Dataset records
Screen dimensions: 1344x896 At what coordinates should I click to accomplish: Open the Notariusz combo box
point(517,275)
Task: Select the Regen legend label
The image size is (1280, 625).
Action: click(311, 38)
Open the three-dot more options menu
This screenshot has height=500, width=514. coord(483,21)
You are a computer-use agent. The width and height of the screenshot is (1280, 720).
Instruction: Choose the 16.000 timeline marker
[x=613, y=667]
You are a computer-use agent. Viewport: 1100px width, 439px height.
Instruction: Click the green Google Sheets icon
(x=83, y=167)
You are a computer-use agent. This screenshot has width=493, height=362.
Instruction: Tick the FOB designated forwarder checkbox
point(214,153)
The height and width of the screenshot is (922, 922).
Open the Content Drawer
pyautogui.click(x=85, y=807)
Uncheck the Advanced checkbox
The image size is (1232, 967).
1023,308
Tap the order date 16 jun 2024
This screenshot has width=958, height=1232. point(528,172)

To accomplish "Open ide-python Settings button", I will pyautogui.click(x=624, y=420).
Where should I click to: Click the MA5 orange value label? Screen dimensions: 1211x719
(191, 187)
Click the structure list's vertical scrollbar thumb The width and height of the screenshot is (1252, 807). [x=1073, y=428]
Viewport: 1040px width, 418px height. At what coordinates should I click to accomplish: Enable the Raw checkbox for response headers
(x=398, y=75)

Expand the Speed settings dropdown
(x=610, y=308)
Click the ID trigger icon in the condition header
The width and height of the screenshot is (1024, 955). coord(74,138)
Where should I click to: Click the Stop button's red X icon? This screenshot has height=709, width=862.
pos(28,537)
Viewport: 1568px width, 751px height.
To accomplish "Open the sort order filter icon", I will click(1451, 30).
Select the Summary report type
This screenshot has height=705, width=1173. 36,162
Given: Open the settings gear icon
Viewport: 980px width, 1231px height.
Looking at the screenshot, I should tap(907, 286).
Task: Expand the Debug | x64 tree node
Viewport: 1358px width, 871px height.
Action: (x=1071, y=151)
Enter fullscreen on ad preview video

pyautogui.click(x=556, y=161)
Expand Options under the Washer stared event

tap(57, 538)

■ Activity
Lines in the data holding the word "will": count them and say how many, nothing more.

■ Result
2